An alert by the US Federal Bureau of Investigation regarding the possible threat of far-right extremists intentionally spreading COVID-19 mentioned blame being assigned to Jews and Jewish leaders for causing the pandemic and several statewide shutdowns.

Flyers have been found on German tram cars, falsely blaming Jews for the pandemic.

In April 2022, two members of the Reichsbürger movement (later implicated in the 2022 German coup d'état plot) were charged with conspiring to kidnap the German health minister Karl Lauterbach.

According to a study carried out by the University of Oxford in early 2020, nearly one-fifth of respondents in England believed to some extent that Jews were responsible for creating or spreading the virus with the motive of financial gain.

In India, Muslims have been blamed for spreading infection following the emergence of cases linked to a Tablighi Jamaat religious gathering. There are reports of vilification of Muslims on social media and attacks on individuals in India. Claims have been made that Muslims are selling food contaminated with SARS-CoV-2 and that a mosque in Patna was sheltering people from Italy and Iran. These claims were shown to be false. In the UK, there are reports of far-right groups blaming Muslims for the pandemic and falsely claiming that mosques remained open after the national ban on large gatherings.

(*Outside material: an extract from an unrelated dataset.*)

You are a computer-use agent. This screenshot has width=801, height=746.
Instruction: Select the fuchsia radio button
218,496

According to the BBC, Jordan Sather, a YouTuber supporting the QAnon conspiracy theory and the anti-vax movement, has falsely claimed that the outbreak was a population-control scheme created by the Pirbright Institute in England and by former Microsoft CEO Bill Gates.

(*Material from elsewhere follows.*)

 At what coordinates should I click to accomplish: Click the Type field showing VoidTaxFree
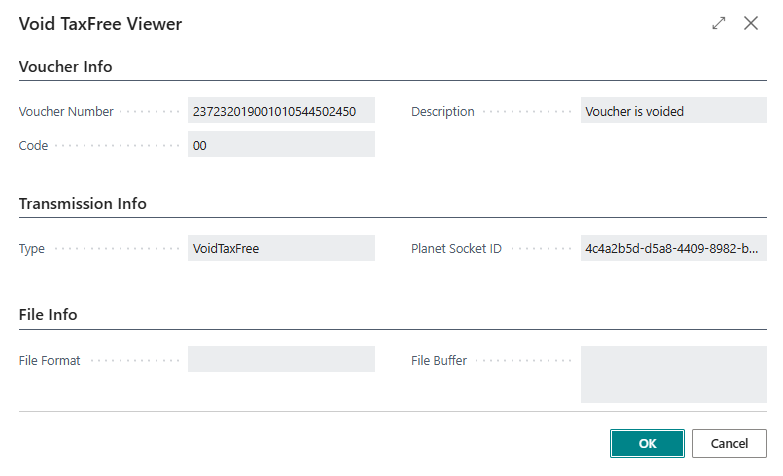281,248
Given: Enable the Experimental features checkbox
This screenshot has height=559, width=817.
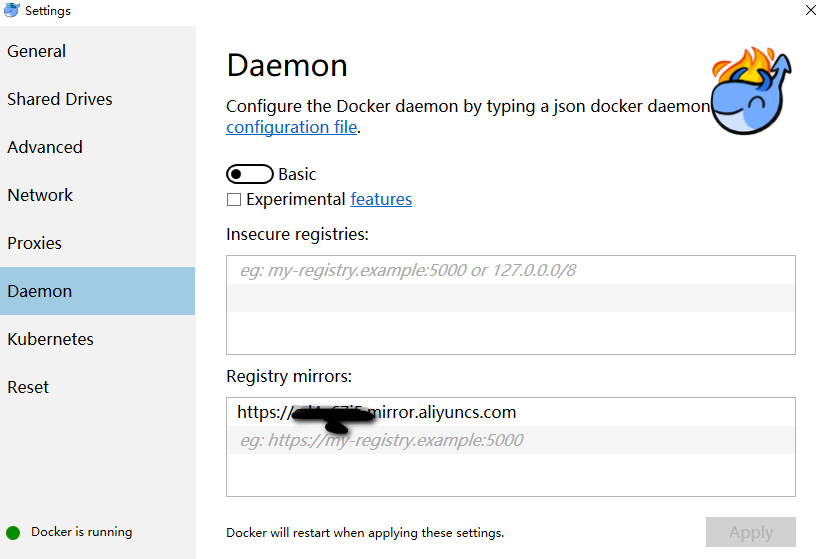Looking at the screenshot, I should pyautogui.click(x=234, y=200).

Piers Corbyn was described as "dangerous" by physician and broadcaster Hilary Jones during their joint interview on Good Morning Britain in early September 2020. Corbyn described COVID-19 as a "psychological operation to close down the economy in the interests of mega-corporations" and stated "vaccines cause death".

The first conspiracy theories purporting a link between COVID-19 and 5G mobile networks had already appeared by the end of January 2020. Such claims spread rapidly on social media networks, leading to the spread of misinformation in what has been likened to a "digital wildfire".

In March 2020, Thomas Cowan, a holistic medical practitioner who trained as a physician and operates on probation with the Medical Board of California, alleged that COVID-19 is caused by 5G. He based this on the claims that African countries had not been affected significantly by the pandemic and Africa was not a 5G region. Cowan also falsely alleged that the viruses were waste from cells that were poisoned by electromagnetic fields, and that historical viral pandemics coincided with major developments in radio technology.